Case ID: sw2d_88/html/0085-01.html
Source: Caselaw Access Project
Author: {"author": "PER CURIAM.", "license": "Public Domain", "url": "https://static.case.law/"}
Date Created: 2024-08-24T03:29:51.129683

FORD RENT CO., Inc., et al. v. HUGHES, Judge, et al.
    No. 12214.
    Supreme Court of Texas.
    Nov. 20, 1935.
    Renfro, McCombs & Kilgore, William Andress, Jr., and Searcy L. Johnson, all of Dallas, for relators.
   PER CURIAM.

By their motion relators seek leave of this court to file a petition for writ of mandamus requiring and commanding Honorable Sarah T. Hughes, as district judge of the district court of Dallas county, Fourteenth judicial district of Texas, to enter judgment in their favor in cause No. 4460 — A, pending in that court, wherein E. H. Roberts is plaintiff and the relators are defendants. In the case of Dallas Railway & Terminal Company v. Honorable Royall R. Watkins et al., 86 S.W.(2d) 1081, not yet published [in State report], we declined to, grant the petitioner’s motion for leave to file an application for mandamus compelling the trial judge to proceed to judgment on the ground that such motion should have been presented in the first instance to the Court of Civil Appeals, which is clothed with full jurisdiction to grant such relief. We there announced that our policy thereafter would be to require that applications of this nature be first presented to the Court of Civil Appeals.

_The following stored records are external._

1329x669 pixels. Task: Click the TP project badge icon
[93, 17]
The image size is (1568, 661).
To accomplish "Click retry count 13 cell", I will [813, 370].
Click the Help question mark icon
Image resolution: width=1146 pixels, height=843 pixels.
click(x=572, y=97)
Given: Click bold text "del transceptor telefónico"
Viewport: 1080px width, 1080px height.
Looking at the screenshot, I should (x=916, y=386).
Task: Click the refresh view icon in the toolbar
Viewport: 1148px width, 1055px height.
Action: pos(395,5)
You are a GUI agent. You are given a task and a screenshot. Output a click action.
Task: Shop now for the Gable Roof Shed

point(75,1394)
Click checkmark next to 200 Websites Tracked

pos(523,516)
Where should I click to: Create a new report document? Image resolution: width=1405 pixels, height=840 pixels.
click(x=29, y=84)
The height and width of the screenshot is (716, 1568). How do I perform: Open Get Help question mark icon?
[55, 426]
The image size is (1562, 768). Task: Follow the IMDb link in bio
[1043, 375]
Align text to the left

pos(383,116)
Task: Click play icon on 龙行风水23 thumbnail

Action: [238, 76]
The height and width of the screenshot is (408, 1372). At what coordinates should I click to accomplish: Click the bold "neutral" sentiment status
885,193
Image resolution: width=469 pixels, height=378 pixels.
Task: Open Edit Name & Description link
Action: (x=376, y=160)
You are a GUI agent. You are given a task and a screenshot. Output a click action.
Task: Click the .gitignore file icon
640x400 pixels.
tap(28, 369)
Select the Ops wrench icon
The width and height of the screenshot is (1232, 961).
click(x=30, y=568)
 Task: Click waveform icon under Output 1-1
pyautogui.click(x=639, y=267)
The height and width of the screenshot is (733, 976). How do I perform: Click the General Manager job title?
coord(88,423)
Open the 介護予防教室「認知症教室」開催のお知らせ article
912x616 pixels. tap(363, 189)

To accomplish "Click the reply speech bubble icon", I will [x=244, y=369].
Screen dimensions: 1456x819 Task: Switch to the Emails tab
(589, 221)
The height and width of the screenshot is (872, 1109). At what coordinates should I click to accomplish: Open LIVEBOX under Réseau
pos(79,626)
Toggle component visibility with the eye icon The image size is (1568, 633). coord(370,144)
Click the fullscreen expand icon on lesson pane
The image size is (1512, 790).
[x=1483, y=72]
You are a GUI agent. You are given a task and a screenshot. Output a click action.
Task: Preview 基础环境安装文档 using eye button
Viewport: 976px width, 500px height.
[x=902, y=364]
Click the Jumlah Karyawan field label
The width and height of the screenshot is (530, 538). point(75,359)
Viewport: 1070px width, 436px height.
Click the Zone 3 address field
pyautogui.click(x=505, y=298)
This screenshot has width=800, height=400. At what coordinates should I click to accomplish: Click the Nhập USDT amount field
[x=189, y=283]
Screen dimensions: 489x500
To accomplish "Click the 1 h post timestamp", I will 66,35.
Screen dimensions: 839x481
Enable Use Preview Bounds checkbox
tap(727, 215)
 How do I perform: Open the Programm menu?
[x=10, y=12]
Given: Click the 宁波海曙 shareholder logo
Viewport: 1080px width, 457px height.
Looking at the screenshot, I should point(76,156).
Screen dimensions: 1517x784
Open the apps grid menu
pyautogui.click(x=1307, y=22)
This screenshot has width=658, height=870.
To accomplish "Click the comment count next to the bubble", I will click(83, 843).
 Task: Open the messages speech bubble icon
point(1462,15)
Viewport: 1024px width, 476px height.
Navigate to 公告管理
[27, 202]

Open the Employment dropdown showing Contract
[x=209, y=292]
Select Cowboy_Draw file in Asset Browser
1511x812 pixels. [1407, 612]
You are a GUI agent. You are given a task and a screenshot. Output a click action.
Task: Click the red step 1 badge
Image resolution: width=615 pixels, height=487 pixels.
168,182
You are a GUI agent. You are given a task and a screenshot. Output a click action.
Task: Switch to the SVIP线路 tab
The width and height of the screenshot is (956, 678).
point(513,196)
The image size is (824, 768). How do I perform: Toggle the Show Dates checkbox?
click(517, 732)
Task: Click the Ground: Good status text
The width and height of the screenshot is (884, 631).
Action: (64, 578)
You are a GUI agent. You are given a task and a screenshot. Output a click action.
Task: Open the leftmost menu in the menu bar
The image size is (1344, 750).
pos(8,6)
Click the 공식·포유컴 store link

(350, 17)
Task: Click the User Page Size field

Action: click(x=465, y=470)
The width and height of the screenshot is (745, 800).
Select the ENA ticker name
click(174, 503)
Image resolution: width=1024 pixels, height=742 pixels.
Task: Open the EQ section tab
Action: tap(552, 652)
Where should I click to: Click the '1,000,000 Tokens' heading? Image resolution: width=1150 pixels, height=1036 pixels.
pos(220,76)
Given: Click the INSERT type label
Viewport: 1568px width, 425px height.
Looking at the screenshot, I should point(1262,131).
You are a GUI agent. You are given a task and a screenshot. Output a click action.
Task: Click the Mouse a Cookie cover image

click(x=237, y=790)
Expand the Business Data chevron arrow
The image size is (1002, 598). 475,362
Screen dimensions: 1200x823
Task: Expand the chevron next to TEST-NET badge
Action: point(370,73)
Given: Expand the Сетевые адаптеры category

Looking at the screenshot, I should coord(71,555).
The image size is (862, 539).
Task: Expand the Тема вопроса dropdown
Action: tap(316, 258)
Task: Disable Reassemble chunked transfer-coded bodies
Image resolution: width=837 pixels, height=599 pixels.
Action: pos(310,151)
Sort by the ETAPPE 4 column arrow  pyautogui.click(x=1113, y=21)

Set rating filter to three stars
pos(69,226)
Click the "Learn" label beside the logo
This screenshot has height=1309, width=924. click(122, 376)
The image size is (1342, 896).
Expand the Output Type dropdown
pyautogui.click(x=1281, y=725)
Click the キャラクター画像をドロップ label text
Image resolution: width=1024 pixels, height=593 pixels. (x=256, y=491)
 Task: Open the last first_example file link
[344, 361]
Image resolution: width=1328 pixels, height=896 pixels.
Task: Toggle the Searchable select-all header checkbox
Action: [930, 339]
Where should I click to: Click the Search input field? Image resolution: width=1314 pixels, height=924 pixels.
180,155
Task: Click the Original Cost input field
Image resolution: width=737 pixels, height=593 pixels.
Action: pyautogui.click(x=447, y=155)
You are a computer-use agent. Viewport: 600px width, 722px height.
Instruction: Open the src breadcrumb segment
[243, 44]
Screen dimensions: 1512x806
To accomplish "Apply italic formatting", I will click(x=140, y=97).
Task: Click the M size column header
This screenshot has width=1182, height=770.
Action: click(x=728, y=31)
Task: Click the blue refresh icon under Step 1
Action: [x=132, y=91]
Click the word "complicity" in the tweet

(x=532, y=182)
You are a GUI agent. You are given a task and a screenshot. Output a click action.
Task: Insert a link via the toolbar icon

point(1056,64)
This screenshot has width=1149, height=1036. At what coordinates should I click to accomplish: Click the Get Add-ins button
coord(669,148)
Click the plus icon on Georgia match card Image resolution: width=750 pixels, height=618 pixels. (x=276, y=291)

As authority for announcing that rule, we cited Houtchens v. Mercer, 119 Tex. 244, 27 S.W.(2d) 795; Id., 119 Tex. 431, 29 S.W.(2d) 1031, 69 A. L. R. 1103.

Upon the authority of the cases above referred to, the motion for leave to file the petition for mandamus is denied, without prejudice to the relator’s right to 'proceed as outlined in the Houtchens Case, supra.